▶ DIRECTIONS FOR THIS TASK
Restate every record that follows, keeping it exact.

Extracted data entries

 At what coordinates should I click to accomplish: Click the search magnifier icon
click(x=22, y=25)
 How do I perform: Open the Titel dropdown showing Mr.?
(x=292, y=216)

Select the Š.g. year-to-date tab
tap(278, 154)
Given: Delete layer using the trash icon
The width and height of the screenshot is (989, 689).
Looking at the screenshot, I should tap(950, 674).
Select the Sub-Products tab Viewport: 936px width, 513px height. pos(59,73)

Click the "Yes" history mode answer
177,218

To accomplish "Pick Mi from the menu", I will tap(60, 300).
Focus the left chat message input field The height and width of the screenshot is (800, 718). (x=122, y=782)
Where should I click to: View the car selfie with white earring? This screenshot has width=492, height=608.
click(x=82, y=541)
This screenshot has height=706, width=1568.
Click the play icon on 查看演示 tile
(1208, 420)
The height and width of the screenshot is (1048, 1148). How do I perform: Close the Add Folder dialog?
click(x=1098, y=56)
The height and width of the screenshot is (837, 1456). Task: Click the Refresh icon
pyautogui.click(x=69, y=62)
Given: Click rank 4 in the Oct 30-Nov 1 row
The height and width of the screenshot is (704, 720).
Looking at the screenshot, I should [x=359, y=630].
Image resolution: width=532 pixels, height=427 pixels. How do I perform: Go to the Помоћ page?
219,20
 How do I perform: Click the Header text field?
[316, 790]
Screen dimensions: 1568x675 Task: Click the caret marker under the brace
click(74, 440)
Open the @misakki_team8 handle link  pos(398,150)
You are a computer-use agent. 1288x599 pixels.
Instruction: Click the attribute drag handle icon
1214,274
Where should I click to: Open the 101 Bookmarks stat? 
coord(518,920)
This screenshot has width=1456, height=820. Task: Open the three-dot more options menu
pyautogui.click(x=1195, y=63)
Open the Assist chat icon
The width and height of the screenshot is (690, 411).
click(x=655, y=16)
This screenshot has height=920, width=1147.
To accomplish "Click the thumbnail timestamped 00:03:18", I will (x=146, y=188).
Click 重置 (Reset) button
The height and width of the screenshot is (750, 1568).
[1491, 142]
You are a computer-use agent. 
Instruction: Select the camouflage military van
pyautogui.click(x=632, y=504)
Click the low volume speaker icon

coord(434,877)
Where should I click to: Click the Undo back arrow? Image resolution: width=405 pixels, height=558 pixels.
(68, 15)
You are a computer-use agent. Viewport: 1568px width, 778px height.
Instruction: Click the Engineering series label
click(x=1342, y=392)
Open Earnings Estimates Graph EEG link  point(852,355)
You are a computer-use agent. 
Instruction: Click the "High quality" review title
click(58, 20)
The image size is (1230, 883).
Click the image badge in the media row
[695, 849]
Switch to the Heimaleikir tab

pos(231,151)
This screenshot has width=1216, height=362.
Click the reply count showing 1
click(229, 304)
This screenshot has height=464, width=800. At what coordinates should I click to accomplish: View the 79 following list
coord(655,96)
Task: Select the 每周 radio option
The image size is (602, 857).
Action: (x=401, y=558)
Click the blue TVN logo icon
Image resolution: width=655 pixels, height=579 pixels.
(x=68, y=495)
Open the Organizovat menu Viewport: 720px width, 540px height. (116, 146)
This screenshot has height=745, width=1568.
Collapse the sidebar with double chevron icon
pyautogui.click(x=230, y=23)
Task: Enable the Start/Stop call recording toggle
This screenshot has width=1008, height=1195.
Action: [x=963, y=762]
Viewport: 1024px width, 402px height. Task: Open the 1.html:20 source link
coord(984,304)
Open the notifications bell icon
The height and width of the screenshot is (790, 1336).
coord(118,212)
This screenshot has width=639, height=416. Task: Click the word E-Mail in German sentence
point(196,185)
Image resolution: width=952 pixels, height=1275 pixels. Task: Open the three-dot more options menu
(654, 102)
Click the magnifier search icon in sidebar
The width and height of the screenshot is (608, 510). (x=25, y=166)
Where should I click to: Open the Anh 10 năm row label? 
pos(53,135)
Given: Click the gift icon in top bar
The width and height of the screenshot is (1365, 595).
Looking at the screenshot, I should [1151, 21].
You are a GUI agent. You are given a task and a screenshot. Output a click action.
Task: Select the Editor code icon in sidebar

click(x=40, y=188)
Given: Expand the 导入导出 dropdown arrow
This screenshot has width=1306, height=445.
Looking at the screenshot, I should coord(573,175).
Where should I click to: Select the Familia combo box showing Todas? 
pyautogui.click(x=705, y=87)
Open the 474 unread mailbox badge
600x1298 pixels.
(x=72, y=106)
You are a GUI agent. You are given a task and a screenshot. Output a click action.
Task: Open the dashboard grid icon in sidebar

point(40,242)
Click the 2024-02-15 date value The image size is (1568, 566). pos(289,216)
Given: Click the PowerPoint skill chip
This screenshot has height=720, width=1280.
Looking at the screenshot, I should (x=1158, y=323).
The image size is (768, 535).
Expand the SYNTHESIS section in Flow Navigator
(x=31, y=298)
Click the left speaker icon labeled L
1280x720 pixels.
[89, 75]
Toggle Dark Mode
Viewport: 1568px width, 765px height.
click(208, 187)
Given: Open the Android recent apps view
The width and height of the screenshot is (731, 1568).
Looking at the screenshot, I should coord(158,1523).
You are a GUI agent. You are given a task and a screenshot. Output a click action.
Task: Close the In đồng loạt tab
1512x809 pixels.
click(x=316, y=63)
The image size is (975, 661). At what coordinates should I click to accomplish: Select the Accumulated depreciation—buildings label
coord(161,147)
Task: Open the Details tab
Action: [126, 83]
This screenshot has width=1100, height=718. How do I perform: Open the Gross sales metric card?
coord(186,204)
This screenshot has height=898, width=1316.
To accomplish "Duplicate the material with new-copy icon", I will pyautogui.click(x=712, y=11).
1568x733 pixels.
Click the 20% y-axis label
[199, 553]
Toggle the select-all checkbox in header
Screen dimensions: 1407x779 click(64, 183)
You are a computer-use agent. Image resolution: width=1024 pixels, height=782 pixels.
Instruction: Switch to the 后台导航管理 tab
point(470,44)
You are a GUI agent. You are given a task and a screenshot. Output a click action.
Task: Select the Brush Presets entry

▶ TASK RESULT
 At what coordinates should I click to accomplish: Click the search magnifier icon
click(x=22, y=25)
 How do I perform: Open the Titel dropdown showing Mr.?
(x=292, y=216)

Select the Š.g. year-to-date tab
tap(278, 154)
Given: Delete layer using the trash icon
The width and height of the screenshot is (989, 689).
Looking at the screenshot, I should tap(950, 674).
Select the Sub-Products tab Viewport: 936px width, 513px height. pos(59,73)

Click the "Yes" history mode answer
177,218

To accomplish "Pick Mi from the menu", I will tap(60, 300).
Focus the left chat message input field The height and width of the screenshot is (800, 718). (x=122, y=782)
Where should I click to: View the car selfie with white earring? This screenshot has width=492, height=608.
click(x=82, y=541)
This screenshot has height=706, width=1568.
Click the play icon on 查看演示 tile
(1208, 420)
The height and width of the screenshot is (1048, 1148). How do I perform: Close the Add Folder dialog?
click(x=1098, y=56)
The height and width of the screenshot is (837, 1456). Task: Click the Refresh icon
pyautogui.click(x=69, y=62)
Given: Click rank 4 in the Oct 30-Nov 1 row
The height and width of the screenshot is (704, 720).
Looking at the screenshot, I should [x=359, y=630].
Image resolution: width=532 pixels, height=427 pixels. How do I perform: Go to the Помоћ page?
219,20
 How do I perform: Click the Header text field?
[316, 790]
Screen dimensions: 1568x675 Task: Click the caret marker under the brace
click(74, 440)
Open the @misakki_team8 handle link  pos(398,150)
You are a computer-use agent. 1288x599 pixels.
Instruction: Click the attribute drag handle icon
1214,274
Where should I click to: Open the 101 Bookmarks stat? 
coord(518,920)
This screenshot has width=1456, height=820. Task: Open the three-dot more options menu
pyautogui.click(x=1195, y=63)
Open the Assist chat icon
The width and height of the screenshot is (690, 411).
click(x=655, y=16)
This screenshot has height=920, width=1147.
To accomplish "Click the thumbnail timestamped 00:03:18", I will (x=146, y=188).
Click 重置 (Reset) button
The height and width of the screenshot is (750, 1568).
[1491, 142]
You are a computer-use agent. 
Instruction: Select the camouflage military van
pyautogui.click(x=632, y=504)
Click the low volume speaker icon

coord(434,877)
Where should I click to: Click the Undo back arrow? Image resolution: width=405 pixels, height=558 pixels.
(68, 15)
You are a computer-use agent. Viewport: 1568px width, 778px height.
Instruction: Click the Engineering series label
click(x=1342, y=392)
Open Earnings Estimates Graph EEG link  point(852,355)
You are a computer-use agent. 
Instruction: Click the "High quality" review title
click(58, 20)
The image size is (1230, 883).
Click the image badge in the media row
[695, 849]
Switch to the Heimaleikir tab

pos(231,151)
This screenshot has width=1216, height=362.
Click the reply count showing 1
click(229, 304)
This screenshot has height=464, width=800. At what coordinates should I click to accomplish: View the 79 following list
coord(655,96)
Task: Select the 每周 radio option
The image size is (602, 857).
Action: (x=401, y=558)
Click the blue TVN logo icon
Image resolution: width=655 pixels, height=579 pixels.
(x=68, y=495)
Open the Organizovat menu Viewport: 720px width, 540px height. (116, 146)
This screenshot has height=745, width=1568.
Collapse the sidebar with double chevron icon
pyautogui.click(x=230, y=23)
Task: Enable the Start/Stop call recording toggle
This screenshot has width=1008, height=1195.
Action: [x=963, y=762]
Viewport: 1024px width, 402px height. Task: Open the 1.html:20 source link
coord(984,304)
Open the notifications bell icon
The height and width of the screenshot is (790, 1336).
coord(118,212)
This screenshot has width=639, height=416. Task: Click the word E-Mail in German sentence
point(196,185)
Image resolution: width=952 pixels, height=1275 pixels. Task: Open the three-dot more options menu
(654, 102)
Click the magnifier search icon in sidebar
The width and height of the screenshot is (608, 510). (x=25, y=166)
Where should I click to: Open the Anh 10 năm row label? 
pos(53,135)
Given: Click the gift icon in top bar
The width and height of the screenshot is (1365, 595).
Looking at the screenshot, I should [1151, 21].
You are a GUI agent. You are given a task and a screenshot. Output a click action.
Task: Select the Editor code icon in sidebar

click(x=40, y=188)
Given: Expand the 导入导出 dropdown arrow
This screenshot has width=1306, height=445.
Looking at the screenshot, I should coord(573,175).
Where should I click to: Select the Familia combo box showing Todas? 
pyautogui.click(x=705, y=87)
Open the 474 unread mailbox badge
600x1298 pixels.
(x=72, y=106)
You are a GUI agent. You are given a task and a screenshot. Output a click action.
Task: Open the dashboard grid icon in sidebar

point(40,242)
Click the 2024-02-15 date value The image size is (1568, 566). pos(289,216)
Given: Click the PowerPoint skill chip
This screenshot has height=720, width=1280.
Looking at the screenshot, I should (x=1158, y=323).
The image size is (768, 535).
Expand the SYNTHESIS section in Flow Navigator
(x=31, y=298)
Click the left speaker icon labeled L
1280x720 pixels.
[89, 75]
Toggle Dark Mode
Viewport: 1568px width, 765px height.
click(208, 187)
Given: Open the Android recent apps view
The width and height of the screenshot is (731, 1568).
Looking at the screenshot, I should coord(158,1523).
You are a GUI agent. You are given a task and a screenshot. Output a click action.
Task: Close the In đồng loạt tab
1512x809 pixels.
click(x=316, y=63)
The image size is (975, 661). At what coordinates should I click to accomplish: Select the Accumulated depreciation—buildings label
coord(161,147)
Task: Open the Details tab
Action: [126, 83]
This screenshot has width=1100, height=718. How do I perform: Open the Gross sales metric card?
coord(186,204)
This screenshot has height=898, width=1316.
To accomplish "Duplicate the material with new-copy icon", I will pyautogui.click(x=712, y=11).
1568x733 pixels.
Click the 20% y-axis label
[199, 553]
Toggle the select-all checkbox in header
Screen dimensions: 1407x779 click(64, 183)
You are a computer-use agent. Image resolution: width=1024 pixels, height=782 pixels.
Instruction: Switch to the 后台导航管理 tab
point(470,44)
You are a GUI agent. You are given a task and a screenshot. Output a click action.
Task: Select the Brush Presets entry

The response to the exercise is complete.